In the broad-equity category, long-term realized returns have heavily favored market-cap-weighted passives over thematic active funds. VT has posted a 13.0% 10Y CAGR, which is In Line with URTH's 11.4% 10Y CAGR. Over a 5Y window, URTH delivered 17.1% annualized, standing Strong relative to ESG-specific subsets. CRBN has kept pace with broad markets, returning a 10.6% 5Y CAGR and a 12.3% 10Y CAGR. Conversely, SDG has severely lagged the group, delivering a Weak 7.5% 10Y CAGR and just 3.8% over 5Y—a gap of over 6 pp behind broad indices. As an active fund, GSUS targets the MSCI World benchmark in Australian Dollars, seeking alpha through its quantitative ESG overlay, but historical data confirms that pure sustainable mandates like SDG have broadly lagged standard benchmarks.
Forward positioning in the global equity space is dictated by the structural differences between passive market-cap tracking and strict ESG mandates. VT represents the ultimate neutral baseline, holding over 10,000 global stocks across developed and emerging markets without factor tilts. URTH strictly tracks the MSCI World Index, restricting its exposure solely to developed markets. CRBN is positioned for the climate transition by applying a low-carbon optimization overlay to the MSCI ACWI index, cutting carbon intensity while minimizing tracking difference (how far the fund's return drifted from its index, in bps). SDG introduces extreme active risk by weighting its 164 holdings based on revenue tied to UN sustainability goals, severely underweighting technology in favor of industrials and healthcare. For the next economic cycle, VT is best positioned for broad global expansion because its mandate structurally captures every market segment without the thematic drift risk that ESG mandates carry.

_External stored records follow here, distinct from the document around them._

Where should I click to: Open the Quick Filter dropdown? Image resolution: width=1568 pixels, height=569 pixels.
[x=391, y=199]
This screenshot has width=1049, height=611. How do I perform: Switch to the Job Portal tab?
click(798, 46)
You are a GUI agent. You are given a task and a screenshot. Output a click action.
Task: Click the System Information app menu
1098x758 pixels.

Cost efficiency is the largest headwind for active sustainability funds like GSUS, which charges a hefty 55 bps management fee and trades with limited average daily volume on the ASX. In stark contrast, VT is the undisputed leader on cost, charging a Strong cheaper 7 bps with massive liquidity backed by $74B in AUM. URTH charges 24 bps and manages $8B in AUM, while CRBN sits at 20 bps with $1.1B in assets. SDG carries the highest passive fee drag at 50 bps (a gap of 43 bps vs the cheapest peer VT) and holds only $170M in AUM, though it is supported by BlackRock's veteran institutional index team. VT is the cheapest option by a wide margin, whereas GSUS carries the most all-in cost drag due to its active management structure and lower relative liquidity.

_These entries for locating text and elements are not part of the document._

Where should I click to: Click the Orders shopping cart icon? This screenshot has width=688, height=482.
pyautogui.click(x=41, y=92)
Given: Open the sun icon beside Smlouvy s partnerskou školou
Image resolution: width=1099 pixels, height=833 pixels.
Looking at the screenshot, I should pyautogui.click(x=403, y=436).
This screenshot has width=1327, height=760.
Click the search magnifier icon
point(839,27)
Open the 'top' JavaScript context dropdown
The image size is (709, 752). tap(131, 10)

Drawdown behavior in global equities is largely driven by US technology concentration and cyclical growth shocks. During the 2022 global tightening cycle, both URTH and VT experienced maximum drawdowns in the 16% to 19% range, while broad market annualized volatility generally hovers around 14.5%. URTH concentrates roughly 26% of its assets in its top-10 mega-cap US tech holdings, exposing it to single-sector tail risk. VT mitigates this concentration risk through its massive global footprint. SDG features higher idiosyncratic risk due to its narrow portfolio and thematic deviations. As an active ESG fund, GSUS layers manager selection risk on top of baseline equity beta. Ultimately, VT has protected capital best historically by relying on maximum geographical and sector diversification, whereas highly concentrated thematic funds like SDG carry the most tail risk.

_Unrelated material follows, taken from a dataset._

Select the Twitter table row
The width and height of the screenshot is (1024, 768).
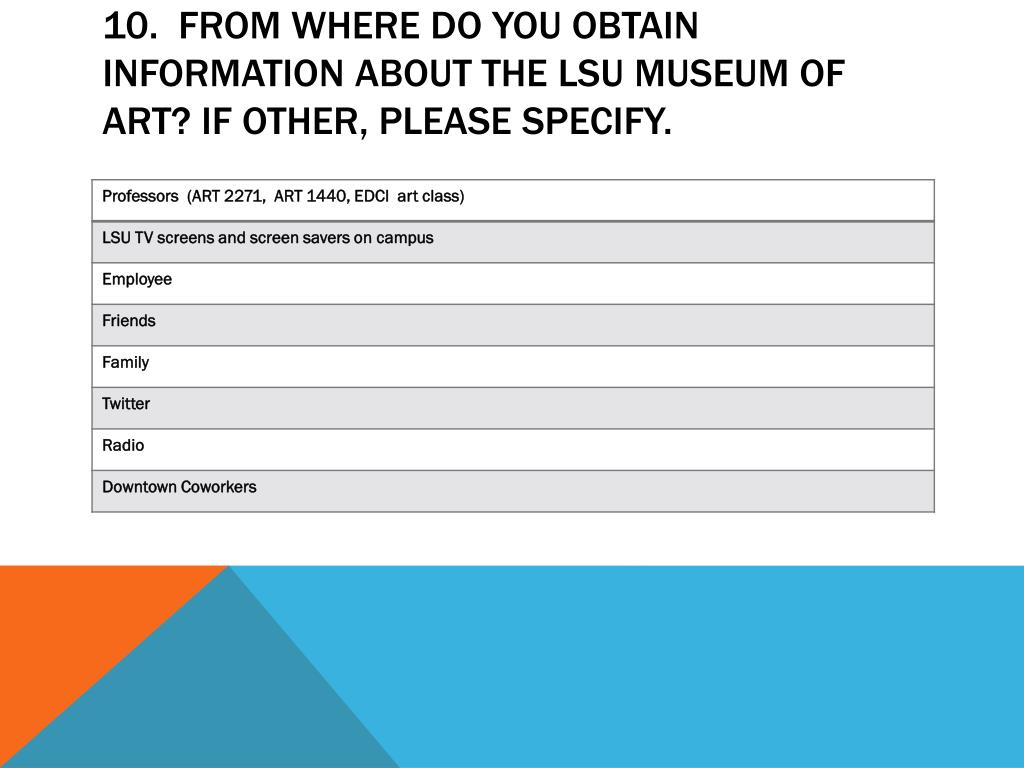point(513,408)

VT wins overall across the four dimensions by offering an unbeatable 7 bps expense ratio, unmatched liquidity, and the most robust long-term return profile without thematic tracking error. For a taxable 10+ year buy-and-hold account, VT wins on fees and diversification as a complete global portfolio. For investors who specifically want to track developed markets without emerging market exposure, URTH is the proper core building block. For ESG-conscious passive investors, CRBN substitutes cleanly for broad benchmarks by cutting emissions while maintaining market-like sector weights. For impact-first retail portfolios, SDG provides direct alignment with UN goals but requires accepting severe fee and performance drag. Overall, GSUS sits at the expensive, active end of its peer set because its 55 bps management fee and localized Australian listing make it significantly less efficient than massive, low-cost US-listed passive alternatives.